Second attempt was triggered by a letter from Hooke, many years later. Hooke literally proposed to derive Kepler's laws (mainly the first law) assuming this formula. When Newton did this, this looked a convincing proof to him. Next time, when Edmund Halley asked him the same question, Newton was able to show him a proof. It is still discussed whether Newton's proof was really a proof of what Halley asked (that the inverse square law implies elliptic orbits), or he proved only the converse statement: that the motion on ellipses implies the inverse square law. In any case, any of the two implications constitute a convincing argument in favor of the inverse square law.

By the time Newton was writing the book, the precise Earth radius was already known to him, so his early argument was justified as well. Another early successful test of the inverse square law was the prediction of return of the Halley comet, made by Halley.

All this was a strong evidence for the universal gravitation but more testing was desired. (Only some principal features of the planet motions were explained, but one wanted to make sure that the law is exact, not approximate).

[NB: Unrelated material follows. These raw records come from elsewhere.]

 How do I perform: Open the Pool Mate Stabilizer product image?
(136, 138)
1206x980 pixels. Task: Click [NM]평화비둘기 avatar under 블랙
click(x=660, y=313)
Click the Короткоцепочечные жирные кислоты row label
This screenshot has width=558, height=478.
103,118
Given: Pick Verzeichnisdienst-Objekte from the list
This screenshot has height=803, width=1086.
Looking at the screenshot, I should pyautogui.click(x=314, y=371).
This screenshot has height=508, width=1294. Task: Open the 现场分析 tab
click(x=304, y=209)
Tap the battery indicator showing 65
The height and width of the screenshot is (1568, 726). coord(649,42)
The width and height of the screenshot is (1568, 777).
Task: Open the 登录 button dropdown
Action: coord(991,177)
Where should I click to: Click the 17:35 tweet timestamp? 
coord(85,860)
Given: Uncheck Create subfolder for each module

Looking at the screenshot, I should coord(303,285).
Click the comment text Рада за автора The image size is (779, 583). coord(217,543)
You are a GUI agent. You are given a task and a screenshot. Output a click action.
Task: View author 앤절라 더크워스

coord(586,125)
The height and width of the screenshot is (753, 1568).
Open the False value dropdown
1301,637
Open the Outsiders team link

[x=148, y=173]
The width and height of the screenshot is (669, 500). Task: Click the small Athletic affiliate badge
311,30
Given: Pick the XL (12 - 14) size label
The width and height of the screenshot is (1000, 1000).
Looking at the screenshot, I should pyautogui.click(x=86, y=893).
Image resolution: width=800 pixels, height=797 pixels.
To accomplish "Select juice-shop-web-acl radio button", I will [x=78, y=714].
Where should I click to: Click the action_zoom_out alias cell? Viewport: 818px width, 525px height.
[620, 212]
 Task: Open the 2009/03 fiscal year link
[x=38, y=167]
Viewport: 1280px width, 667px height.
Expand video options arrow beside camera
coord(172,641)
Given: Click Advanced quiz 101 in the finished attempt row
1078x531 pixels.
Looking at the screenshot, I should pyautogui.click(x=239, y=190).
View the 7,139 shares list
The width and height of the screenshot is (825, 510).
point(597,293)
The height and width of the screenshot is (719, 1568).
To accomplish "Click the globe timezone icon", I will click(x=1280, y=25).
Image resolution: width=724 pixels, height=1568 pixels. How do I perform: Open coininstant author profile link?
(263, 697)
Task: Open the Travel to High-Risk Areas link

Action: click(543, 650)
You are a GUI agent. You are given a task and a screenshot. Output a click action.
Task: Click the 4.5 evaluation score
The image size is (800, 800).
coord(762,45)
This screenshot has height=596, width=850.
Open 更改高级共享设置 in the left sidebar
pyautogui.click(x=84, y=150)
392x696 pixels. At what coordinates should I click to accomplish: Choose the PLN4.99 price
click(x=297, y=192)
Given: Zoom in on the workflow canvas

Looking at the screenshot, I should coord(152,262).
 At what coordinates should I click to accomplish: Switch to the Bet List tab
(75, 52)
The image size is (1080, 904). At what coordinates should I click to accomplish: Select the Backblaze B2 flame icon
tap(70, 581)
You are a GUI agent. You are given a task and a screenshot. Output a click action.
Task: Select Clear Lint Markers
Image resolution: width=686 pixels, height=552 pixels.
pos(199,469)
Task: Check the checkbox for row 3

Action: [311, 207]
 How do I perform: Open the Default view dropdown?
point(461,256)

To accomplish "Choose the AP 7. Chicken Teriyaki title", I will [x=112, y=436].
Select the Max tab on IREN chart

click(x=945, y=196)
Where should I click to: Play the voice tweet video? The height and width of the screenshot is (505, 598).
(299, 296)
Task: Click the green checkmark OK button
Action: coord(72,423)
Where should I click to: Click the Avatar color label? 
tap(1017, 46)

There were two crucial tests in 18th century. First the prediction of the shape of the Earth (tested in several expeditions in 18th century by precise measurement of the arcs of meridians). Second, and most important was quantitative explanation of irregularities of the Moon motion (due to the disturbance arising from the Sun, Moon does not exactly obey Kepler's laws). Here Newton himself had only partial success, explaining the order of magnitude of the so-called "first inequality". Hard work of the best mathematicians of 18th century (Euler, Clairault, Lagrange and several others) finally achieved a success with quantitative prediction of the Moon motion. This was the decisive step in the proof of the Universal law of gravitation. Since then it was universally believed that this law is sufficient for explanation all observable features of the motion of planets.

More testing was performed in 19th century, the most famous one was the prediction of existence of Neptune and calculation of its orbit before it was observed. After that nobody had any doubts anymore.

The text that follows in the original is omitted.